Structured Metadata Output
................................................................................

Many command-line utilities output their data in a human-readable custom
format. The downsides to this approach are significant. PDAL was designed to be
used in the context of other software tools driving it. For example, it is
quite common for PDAL to be used in data validation scenarios. Other programs
might need to inspect information in PDAL's output and then act based on the
values.
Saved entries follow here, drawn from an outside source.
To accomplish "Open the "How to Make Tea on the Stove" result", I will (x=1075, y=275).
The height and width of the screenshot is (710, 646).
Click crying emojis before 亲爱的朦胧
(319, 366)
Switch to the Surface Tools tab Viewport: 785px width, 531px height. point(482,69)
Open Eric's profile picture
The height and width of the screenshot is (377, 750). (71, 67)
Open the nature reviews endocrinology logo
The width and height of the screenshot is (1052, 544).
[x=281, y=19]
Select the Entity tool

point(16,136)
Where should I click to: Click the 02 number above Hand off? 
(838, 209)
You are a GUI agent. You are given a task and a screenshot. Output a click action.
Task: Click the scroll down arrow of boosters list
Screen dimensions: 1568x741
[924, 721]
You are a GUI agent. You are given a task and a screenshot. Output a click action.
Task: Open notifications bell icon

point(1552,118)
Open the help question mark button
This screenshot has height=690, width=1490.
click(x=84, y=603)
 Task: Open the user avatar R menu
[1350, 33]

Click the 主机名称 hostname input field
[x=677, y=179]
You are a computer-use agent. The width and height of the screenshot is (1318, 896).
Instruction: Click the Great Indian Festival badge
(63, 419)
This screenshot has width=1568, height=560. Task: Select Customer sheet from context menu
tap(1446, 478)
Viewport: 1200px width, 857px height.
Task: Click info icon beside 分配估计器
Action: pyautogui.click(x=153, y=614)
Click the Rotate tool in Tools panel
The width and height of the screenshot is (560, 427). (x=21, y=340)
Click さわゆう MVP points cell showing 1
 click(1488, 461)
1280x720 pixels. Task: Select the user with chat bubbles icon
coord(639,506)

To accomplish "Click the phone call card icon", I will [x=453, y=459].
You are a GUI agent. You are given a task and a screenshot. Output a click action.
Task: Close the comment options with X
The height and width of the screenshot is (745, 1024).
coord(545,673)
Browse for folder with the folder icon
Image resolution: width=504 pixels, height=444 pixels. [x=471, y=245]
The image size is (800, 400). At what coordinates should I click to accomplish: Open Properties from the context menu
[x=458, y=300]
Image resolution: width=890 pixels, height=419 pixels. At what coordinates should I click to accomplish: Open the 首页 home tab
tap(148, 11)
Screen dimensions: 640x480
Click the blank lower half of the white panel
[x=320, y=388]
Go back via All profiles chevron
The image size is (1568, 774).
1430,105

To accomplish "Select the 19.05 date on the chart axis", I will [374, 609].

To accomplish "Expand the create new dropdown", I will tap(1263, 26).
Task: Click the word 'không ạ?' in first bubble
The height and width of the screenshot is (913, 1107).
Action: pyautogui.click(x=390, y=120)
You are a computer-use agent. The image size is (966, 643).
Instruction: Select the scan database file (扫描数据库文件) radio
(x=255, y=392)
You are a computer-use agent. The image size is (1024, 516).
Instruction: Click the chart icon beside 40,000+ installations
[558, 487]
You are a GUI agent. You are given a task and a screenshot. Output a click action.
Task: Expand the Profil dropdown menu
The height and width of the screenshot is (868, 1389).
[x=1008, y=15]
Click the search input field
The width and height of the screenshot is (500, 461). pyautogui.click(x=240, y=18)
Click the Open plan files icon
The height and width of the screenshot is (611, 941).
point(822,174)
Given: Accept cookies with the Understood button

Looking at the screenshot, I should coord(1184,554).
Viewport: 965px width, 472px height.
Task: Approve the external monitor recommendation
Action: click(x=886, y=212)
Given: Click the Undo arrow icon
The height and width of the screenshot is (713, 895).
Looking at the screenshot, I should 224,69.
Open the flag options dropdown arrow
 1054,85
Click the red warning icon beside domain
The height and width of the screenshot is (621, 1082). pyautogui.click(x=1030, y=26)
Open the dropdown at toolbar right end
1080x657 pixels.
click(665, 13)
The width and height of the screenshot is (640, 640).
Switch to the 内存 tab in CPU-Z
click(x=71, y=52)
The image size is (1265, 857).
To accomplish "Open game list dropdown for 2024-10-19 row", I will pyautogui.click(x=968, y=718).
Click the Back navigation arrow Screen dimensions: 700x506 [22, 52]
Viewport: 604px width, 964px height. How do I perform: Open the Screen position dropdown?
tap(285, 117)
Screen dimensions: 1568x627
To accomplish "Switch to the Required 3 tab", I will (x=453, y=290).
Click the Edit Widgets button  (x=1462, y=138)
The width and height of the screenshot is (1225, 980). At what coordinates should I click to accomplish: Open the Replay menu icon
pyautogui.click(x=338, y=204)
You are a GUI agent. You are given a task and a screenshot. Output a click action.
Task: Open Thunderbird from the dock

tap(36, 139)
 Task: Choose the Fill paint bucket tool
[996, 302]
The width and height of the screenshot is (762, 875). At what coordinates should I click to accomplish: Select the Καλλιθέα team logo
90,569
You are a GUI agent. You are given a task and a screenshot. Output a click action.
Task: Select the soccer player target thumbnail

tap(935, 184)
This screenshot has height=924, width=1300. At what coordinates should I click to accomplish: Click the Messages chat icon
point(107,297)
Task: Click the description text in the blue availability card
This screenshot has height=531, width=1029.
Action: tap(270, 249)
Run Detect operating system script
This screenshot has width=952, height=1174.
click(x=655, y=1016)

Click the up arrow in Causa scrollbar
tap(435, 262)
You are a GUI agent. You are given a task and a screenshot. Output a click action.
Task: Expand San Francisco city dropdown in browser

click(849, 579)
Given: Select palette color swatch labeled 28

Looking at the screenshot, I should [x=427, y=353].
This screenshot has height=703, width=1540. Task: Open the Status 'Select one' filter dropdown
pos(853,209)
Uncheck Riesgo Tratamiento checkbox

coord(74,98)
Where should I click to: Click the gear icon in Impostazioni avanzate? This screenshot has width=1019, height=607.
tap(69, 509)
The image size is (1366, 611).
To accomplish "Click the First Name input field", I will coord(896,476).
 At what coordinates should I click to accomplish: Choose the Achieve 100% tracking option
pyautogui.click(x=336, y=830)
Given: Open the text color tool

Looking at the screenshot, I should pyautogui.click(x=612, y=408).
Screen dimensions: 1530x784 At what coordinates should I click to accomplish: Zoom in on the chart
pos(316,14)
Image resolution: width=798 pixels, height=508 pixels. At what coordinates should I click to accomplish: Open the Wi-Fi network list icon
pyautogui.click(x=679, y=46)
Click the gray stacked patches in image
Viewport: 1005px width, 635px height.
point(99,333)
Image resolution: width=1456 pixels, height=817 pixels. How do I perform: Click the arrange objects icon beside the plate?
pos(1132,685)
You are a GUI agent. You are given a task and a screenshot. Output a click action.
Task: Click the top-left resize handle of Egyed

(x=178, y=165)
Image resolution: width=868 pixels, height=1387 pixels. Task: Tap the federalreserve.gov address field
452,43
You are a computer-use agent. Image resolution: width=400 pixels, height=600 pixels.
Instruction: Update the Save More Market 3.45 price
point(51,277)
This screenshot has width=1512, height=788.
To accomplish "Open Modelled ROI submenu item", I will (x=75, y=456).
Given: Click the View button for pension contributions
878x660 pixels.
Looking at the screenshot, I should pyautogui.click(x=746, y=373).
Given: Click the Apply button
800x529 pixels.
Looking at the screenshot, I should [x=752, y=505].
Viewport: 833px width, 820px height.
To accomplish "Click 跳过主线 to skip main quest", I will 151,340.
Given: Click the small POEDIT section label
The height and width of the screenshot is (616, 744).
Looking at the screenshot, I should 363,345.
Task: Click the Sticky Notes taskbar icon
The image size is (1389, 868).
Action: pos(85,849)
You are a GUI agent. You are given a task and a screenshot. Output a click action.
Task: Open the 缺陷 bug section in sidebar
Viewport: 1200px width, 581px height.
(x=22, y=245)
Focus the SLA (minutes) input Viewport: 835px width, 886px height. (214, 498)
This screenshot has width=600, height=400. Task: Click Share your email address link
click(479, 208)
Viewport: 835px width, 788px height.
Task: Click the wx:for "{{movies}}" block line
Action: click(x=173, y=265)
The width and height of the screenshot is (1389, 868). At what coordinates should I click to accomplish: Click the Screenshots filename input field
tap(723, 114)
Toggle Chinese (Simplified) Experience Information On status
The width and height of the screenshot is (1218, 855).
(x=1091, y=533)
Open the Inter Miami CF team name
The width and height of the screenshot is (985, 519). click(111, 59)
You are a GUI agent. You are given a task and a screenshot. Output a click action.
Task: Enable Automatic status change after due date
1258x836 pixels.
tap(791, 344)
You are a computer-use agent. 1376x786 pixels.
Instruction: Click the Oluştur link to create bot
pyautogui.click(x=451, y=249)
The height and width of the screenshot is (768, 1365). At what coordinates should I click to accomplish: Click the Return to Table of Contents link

A human-readable format would mean that downstream program would need
to write a parser to consume PDAL's special format.

|JSON| provides a nice balance between human- and machine- readable, but
even then it can be quite hard to find what you're looking for, especially
if the output is long. ``pdal`` command output used in conjunction with a
JSON parsing tool like ``jq`` provide a powerful inspection combination.

For example, we might only care about the ``system_id`` and ``compressed``
flag for this particular file. Our simple ``pdal info --metadata`` command
gives us that, but it also gives us a bunch of other stuff we don't need
at the moment. Let's focus on extracting what we want using the
``jq`` command.

If you do not have `jq`_ installed into your Conda environment and are not on Windows, 
run the following command in your `Conda Shell`: ``conda install -c conda-forge jq``.
Windows users should use `this link <https://github.com/jqlang/jq/releases/download/jq-1.6/jq-win64.exe>`_
to install `jq`_

.. code-block:: console

    $ pdal info ./exercises/info/interesting.las --metadata \
    | jq  ".metadata.compressed, .metadata.system_id"


.. code-block:: doscon

    > pdal info ./exercises/info/interesting.las --metadata ^
    | jq  ".metadata.compressed, .metadata.system_id"



Output:
.. code-block:: console
        
    false
    "HOBU-SYSTEMID"  
    
.. note::

    PDAL's JSON output is very powerfully combined with the processing
    capabilities of other programming languages such as JavaScript or Python.
    Both of these languages have excellent built-in tools for consuming
    JSON, along with plenty of other features to allow you to do something
    with the data inside the data structures. As we will see later
    in the workshop, this PDAL feature is one that makes construction
    of custom data processing workflows with PDAL very convenient.



Notes
--------------------------------------------------------------------------------

1. PDAL uses |JSON| as the exchange format when printing information from
   :ref:`info_command`.  JSON provides human and machine-readable text data.

2. The PDAL :ref:`metadata document <metadata>` contains background and
   information about specific metadata entries and what they mean.

3. Metadata available for a given file depends on the stage that produces the
   data. :ref:`Readers <readers>` produce same-named values where possible, but
   it is common that variables are different. :ref:`Filters <filters>` and even
   :ref:`writers <writers>` can also produce metadata entries.

4. Spatial reference system or coordinate system information is a kind of
   special metadata.  Spatial references are come directly from source data
   or are provided via options in PDAL.